## EXERCISE OBJECTIVE
Please rewrite the records from the line containing "Given: Click the 220V cell in LG0940 row" through the line containing "Looking at the screenshot, I should [207, 432].", changing "Given" to "Task" and leaving everything else as it is.

-=-=-=-=-

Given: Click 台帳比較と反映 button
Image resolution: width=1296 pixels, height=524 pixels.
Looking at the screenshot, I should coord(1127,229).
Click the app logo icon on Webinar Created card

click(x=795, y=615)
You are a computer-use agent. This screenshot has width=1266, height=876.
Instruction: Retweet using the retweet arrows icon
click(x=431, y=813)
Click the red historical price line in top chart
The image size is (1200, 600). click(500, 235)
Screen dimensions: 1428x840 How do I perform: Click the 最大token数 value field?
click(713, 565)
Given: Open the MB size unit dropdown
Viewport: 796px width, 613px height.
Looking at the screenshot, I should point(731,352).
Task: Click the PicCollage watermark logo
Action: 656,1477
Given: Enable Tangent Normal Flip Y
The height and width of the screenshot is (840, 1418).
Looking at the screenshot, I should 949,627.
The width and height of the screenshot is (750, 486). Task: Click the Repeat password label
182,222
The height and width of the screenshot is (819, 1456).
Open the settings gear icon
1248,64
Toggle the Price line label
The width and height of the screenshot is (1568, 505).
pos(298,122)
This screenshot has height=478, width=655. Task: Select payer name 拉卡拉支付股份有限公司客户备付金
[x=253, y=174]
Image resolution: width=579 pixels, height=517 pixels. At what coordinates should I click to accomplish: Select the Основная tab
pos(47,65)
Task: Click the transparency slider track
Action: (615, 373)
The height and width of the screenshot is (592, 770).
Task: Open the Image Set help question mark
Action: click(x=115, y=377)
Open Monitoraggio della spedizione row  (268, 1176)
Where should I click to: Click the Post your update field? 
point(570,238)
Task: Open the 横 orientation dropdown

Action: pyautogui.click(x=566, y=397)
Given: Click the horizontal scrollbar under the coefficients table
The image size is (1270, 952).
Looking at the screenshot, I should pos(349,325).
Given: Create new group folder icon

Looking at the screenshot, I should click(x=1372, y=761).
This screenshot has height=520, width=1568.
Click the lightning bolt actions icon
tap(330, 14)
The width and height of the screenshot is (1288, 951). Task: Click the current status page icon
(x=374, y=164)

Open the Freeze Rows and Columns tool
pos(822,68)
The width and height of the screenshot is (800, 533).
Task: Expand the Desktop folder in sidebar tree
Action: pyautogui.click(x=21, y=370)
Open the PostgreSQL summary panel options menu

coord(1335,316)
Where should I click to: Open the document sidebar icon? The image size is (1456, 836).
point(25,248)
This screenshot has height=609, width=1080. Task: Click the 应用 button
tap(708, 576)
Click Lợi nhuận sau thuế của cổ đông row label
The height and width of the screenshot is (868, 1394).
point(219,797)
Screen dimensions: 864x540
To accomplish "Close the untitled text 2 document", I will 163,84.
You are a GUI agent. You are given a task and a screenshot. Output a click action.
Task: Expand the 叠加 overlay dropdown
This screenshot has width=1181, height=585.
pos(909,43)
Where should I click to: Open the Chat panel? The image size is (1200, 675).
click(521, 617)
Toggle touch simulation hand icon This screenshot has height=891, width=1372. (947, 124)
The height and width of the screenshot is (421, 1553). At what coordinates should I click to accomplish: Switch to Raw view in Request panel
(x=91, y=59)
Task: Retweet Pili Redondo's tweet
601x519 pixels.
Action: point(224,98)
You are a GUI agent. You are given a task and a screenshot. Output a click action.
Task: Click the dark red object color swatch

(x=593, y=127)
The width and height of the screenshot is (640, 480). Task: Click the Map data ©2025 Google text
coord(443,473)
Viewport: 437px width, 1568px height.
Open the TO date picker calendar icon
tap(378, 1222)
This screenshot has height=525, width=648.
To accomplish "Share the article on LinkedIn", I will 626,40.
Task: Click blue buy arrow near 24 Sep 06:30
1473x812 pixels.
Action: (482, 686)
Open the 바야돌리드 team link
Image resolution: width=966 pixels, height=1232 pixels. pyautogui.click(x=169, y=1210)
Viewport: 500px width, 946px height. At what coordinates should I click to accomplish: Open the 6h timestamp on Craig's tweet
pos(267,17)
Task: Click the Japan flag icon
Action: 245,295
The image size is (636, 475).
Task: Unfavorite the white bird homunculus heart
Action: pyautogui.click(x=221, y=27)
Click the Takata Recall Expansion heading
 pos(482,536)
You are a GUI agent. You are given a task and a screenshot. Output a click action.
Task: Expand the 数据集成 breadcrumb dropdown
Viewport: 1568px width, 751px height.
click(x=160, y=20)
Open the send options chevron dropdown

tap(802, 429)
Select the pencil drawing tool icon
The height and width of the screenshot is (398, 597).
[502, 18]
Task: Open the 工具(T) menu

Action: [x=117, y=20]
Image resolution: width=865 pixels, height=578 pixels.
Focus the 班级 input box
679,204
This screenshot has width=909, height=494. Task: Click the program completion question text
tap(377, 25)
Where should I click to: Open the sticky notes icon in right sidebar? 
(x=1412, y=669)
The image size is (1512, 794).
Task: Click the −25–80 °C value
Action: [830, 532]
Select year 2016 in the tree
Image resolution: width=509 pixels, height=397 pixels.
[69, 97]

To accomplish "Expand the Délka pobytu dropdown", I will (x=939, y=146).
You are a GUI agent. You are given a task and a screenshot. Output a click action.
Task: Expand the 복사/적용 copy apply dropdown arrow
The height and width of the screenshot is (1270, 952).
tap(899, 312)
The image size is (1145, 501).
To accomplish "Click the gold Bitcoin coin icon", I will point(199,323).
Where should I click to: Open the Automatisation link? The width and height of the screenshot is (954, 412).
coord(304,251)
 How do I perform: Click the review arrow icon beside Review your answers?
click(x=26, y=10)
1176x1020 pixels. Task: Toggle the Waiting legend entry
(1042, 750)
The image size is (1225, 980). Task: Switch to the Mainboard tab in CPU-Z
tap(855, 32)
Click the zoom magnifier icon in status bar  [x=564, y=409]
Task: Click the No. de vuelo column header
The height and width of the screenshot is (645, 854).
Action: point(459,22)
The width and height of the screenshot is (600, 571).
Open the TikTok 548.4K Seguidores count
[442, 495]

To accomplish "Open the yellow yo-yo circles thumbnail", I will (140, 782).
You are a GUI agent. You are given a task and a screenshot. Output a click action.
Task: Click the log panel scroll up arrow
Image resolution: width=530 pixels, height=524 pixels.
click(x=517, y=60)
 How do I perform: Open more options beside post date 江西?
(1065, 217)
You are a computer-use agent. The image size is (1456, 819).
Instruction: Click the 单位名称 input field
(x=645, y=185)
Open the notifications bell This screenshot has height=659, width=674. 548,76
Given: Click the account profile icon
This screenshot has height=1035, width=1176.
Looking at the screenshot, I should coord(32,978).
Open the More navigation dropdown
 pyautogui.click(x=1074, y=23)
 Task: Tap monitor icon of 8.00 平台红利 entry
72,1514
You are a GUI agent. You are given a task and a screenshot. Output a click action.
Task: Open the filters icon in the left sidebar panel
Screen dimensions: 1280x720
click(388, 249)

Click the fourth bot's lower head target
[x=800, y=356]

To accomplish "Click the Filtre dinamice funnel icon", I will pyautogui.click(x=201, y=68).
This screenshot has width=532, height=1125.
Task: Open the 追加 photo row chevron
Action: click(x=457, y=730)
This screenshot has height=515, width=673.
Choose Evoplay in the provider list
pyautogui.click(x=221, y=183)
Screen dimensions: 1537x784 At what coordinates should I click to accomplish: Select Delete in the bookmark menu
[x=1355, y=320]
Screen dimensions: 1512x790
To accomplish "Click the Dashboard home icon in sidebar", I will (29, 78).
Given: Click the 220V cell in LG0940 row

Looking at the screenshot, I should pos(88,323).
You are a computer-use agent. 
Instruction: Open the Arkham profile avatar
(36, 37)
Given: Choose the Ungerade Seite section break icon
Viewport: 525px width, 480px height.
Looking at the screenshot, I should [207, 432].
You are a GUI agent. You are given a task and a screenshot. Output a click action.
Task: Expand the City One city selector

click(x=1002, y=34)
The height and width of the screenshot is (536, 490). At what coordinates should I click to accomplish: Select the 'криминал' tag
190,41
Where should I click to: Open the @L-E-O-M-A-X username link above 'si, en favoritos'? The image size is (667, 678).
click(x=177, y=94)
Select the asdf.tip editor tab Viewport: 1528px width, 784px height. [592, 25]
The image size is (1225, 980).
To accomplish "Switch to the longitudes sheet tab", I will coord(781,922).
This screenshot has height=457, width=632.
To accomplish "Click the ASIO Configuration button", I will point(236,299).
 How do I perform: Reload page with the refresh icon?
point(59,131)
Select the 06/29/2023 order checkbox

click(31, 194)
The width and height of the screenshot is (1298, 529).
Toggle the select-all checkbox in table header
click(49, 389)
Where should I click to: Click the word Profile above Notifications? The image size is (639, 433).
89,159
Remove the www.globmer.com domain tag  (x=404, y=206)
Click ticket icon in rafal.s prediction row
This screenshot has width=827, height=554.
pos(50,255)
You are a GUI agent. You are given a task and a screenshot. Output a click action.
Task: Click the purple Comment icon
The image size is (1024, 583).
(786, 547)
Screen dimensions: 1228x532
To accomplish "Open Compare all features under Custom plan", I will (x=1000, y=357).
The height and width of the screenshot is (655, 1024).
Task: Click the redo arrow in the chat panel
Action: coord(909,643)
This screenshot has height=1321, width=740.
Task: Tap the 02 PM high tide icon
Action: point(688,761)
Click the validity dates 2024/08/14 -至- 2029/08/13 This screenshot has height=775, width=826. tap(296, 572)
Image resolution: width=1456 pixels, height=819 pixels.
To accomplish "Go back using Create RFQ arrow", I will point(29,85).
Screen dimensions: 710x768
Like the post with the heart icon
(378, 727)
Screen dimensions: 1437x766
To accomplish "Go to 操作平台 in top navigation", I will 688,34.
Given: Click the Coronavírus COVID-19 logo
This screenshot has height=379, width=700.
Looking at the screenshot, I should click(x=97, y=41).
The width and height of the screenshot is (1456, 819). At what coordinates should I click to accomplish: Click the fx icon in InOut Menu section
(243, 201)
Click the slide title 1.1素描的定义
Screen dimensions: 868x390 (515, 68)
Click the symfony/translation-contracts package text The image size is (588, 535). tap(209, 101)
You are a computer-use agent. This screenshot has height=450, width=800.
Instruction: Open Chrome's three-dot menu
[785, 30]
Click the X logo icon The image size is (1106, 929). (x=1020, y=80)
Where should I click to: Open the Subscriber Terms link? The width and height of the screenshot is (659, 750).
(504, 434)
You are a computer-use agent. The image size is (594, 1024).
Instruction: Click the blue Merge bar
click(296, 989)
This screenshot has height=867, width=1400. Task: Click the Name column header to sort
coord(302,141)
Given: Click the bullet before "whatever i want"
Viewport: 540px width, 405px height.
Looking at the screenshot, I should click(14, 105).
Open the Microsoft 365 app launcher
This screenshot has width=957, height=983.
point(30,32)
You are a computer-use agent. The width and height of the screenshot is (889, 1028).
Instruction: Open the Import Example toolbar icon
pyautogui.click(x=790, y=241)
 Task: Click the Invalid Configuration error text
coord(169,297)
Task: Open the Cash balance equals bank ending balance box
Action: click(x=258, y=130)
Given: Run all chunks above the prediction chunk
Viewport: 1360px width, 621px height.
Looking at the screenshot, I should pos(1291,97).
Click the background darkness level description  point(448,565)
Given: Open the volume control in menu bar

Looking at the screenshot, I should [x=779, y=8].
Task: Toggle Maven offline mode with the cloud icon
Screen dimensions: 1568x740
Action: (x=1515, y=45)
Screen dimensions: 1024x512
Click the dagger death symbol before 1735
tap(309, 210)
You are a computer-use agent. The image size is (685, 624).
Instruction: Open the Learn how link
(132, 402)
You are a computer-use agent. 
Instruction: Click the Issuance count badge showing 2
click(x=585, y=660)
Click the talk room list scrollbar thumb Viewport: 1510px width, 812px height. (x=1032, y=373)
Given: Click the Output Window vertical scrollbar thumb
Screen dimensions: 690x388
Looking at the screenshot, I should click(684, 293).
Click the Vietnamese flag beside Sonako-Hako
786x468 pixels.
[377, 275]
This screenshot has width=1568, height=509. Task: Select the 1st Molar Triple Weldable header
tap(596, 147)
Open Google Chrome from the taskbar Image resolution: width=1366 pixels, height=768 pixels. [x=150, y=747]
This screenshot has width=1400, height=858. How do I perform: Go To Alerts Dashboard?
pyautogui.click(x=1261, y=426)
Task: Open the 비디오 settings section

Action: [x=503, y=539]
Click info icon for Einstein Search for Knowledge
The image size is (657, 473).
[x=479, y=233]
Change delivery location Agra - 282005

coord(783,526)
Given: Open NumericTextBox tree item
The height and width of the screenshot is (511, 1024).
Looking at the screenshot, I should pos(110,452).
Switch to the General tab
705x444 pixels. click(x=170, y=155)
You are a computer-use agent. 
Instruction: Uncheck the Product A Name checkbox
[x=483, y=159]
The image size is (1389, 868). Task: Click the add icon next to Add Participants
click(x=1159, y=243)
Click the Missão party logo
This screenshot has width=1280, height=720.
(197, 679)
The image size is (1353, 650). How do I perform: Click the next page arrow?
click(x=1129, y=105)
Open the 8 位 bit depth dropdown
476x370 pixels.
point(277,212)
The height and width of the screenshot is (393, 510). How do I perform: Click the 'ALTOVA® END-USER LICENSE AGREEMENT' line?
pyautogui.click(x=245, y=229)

-=-=-=-=-

## ANSWER TO THE TASK
Task: Click the 220V cell in LG0940 row

Looking at the screenshot, I should pos(88,323).
You are a computer-use agent. 
Instruction: Open the Arkham profile avatar
(36, 37)
Task: Choose the Ungerade Seite section break icon
Viewport: 525px width, 480px height.
Looking at the screenshot, I should [207, 432].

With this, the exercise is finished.